**About this task**. Every entry below needs to be repeated exactly.
────────────────────
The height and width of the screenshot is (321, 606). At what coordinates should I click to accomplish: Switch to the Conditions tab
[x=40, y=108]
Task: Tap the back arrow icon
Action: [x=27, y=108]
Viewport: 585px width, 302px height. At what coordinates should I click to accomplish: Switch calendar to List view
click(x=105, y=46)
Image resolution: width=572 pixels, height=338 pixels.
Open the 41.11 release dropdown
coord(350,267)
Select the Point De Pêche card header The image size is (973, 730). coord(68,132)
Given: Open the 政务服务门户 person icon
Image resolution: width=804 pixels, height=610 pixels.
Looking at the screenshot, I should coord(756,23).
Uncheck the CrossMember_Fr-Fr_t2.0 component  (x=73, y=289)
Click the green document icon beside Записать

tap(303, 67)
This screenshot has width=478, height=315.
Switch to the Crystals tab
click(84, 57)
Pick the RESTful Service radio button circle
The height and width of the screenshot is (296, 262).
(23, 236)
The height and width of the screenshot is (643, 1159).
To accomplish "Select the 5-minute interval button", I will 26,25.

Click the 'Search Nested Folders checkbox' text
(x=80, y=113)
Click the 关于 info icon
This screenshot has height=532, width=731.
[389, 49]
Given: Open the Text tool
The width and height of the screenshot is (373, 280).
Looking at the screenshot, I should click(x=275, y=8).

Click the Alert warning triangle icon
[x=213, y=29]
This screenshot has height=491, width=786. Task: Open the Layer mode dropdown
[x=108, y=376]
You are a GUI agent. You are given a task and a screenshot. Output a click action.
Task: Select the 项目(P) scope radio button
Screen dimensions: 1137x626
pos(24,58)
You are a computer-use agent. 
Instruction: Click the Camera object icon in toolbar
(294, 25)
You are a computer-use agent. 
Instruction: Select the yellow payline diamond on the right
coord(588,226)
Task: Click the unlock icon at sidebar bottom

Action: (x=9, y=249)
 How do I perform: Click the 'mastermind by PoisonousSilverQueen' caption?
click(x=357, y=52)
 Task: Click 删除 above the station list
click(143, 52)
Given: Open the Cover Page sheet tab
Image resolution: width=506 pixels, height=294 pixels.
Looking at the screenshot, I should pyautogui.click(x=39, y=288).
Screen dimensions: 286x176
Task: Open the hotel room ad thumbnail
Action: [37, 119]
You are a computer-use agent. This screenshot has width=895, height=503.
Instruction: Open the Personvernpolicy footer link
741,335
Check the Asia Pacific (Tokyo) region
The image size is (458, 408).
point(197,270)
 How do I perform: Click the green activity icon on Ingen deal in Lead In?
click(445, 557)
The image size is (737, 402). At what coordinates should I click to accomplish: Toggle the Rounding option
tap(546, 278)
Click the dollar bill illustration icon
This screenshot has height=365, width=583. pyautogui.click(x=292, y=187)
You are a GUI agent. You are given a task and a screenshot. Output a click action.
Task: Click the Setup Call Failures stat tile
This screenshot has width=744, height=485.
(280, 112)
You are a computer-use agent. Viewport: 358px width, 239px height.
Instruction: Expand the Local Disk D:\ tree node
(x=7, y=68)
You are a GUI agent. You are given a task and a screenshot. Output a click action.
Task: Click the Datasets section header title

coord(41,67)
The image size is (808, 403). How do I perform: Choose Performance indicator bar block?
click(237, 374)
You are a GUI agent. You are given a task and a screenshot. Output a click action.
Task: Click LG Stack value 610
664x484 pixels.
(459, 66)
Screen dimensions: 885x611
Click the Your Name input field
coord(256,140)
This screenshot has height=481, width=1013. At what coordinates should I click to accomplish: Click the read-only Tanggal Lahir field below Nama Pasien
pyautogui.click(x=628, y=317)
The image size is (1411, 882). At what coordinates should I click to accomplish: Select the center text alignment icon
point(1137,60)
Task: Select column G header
────────────────────
**Solution to the problem**.
The height and width of the screenshot is (321, 606). At what coordinates should I click to accomplish: Switch to the Conditions tab
[x=40, y=108]
Task: Tap the back arrow icon
Action: [x=27, y=108]
Viewport: 585px width, 302px height. At what coordinates should I click to accomplish: Switch calendar to List view
click(x=105, y=46)
Image resolution: width=572 pixels, height=338 pixels.
Open the 41.11 release dropdown
coord(350,267)
Select the Point De Pêche card header The image size is (973, 730). coord(68,132)
Given: Open the 政务服务门户 person icon
Image resolution: width=804 pixels, height=610 pixels.
Looking at the screenshot, I should coord(756,23).
Uncheck the CrossMember_Fr-Fr_t2.0 component  (x=73, y=289)
Click the green document icon beside Записать

tap(303, 67)
This screenshot has width=478, height=315.
Switch to the Crystals tab
click(84, 57)
Pick the RESTful Service radio button circle
The height and width of the screenshot is (296, 262).
(23, 236)
The height and width of the screenshot is (643, 1159).
To accomplish "Select the 5-minute interval button", I will 26,25.

Click the 'Search Nested Folders checkbox' text
(x=80, y=113)
Click the 关于 info icon
This screenshot has height=532, width=731.
[389, 49]
Given: Open the Text tool
The width and height of the screenshot is (373, 280).
Looking at the screenshot, I should click(x=275, y=8).

Click the Alert warning triangle icon
[x=213, y=29]
This screenshot has height=491, width=786. Task: Open the Layer mode dropdown
[x=108, y=376]
You are a GUI agent. You are given a task and a screenshot. Output a click action.
Task: Select the 项目(P) scope radio button
Screen dimensions: 1137x626
pos(24,58)
You are a computer-use agent. 
Instruction: Click the Camera object icon in toolbar
(294, 25)
You are a computer-use agent. 
Instruction: Select the yellow payline diamond on the right
coord(588,226)
Task: Click the unlock icon at sidebar bottom

Action: (x=9, y=249)
 How do I perform: Click the 'mastermind by PoisonousSilverQueen' caption?
click(x=357, y=52)
 Task: Click 删除 above the station list
click(143, 52)
Given: Open the Cover Page sheet tab
Image resolution: width=506 pixels, height=294 pixels.
Looking at the screenshot, I should pyautogui.click(x=39, y=288).
Screen dimensions: 286x176
Task: Open the hotel room ad thumbnail
Action: [37, 119]
You are a computer-use agent. This screenshot has width=895, height=503.
Instruction: Open the Personvernpolicy footer link
741,335
Check the Asia Pacific (Tokyo) region
The image size is (458, 408).
point(197,270)
 How do I perform: Click the green activity icon on Ingen deal in Lead In?
click(445, 557)
The image size is (737, 402). At what coordinates should I click to accomplish: Toggle the Rounding option
tap(546, 278)
Click the dollar bill illustration icon
This screenshot has height=365, width=583. pyautogui.click(x=292, y=187)
You are a GUI agent. You are given a task and a screenshot. Output a click action.
Task: Click the Setup Call Failures stat tile
This screenshot has width=744, height=485.
(280, 112)
You are a computer-use agent. Viewport: 358px width, 239px height.
Instruction: Expand the Local Disk D:\ tree node
(x=7, y=68)
You are a GUI agent. You are given a task and a screenshot. Output a click action.
Task: Click the Datasets section header title

coord(41,67)
The image size is (808, 403). How do I perform: Choose Performance indicator bar block?
click(237, 374)
You are a GUI agent. You are given a task and a screenshot. Output a click action.
Task: Click LG Stack value 610
664x484 pixels.
(459, 66)
Screen dimensions: 885x611
Click the Your Name input field
coord(256,140)
This screenshot has height=481, width=1013. At what coordinates should I click to accomplish: Click the read-only Tanggal Lahir field below Nama Pasien
pyautogui.click(x=628, y=317)
The image size is (1411, 882). At what coordinates should I click to accomplish: Select the center text alignment icon
point(1137,60)
Task: Select column G header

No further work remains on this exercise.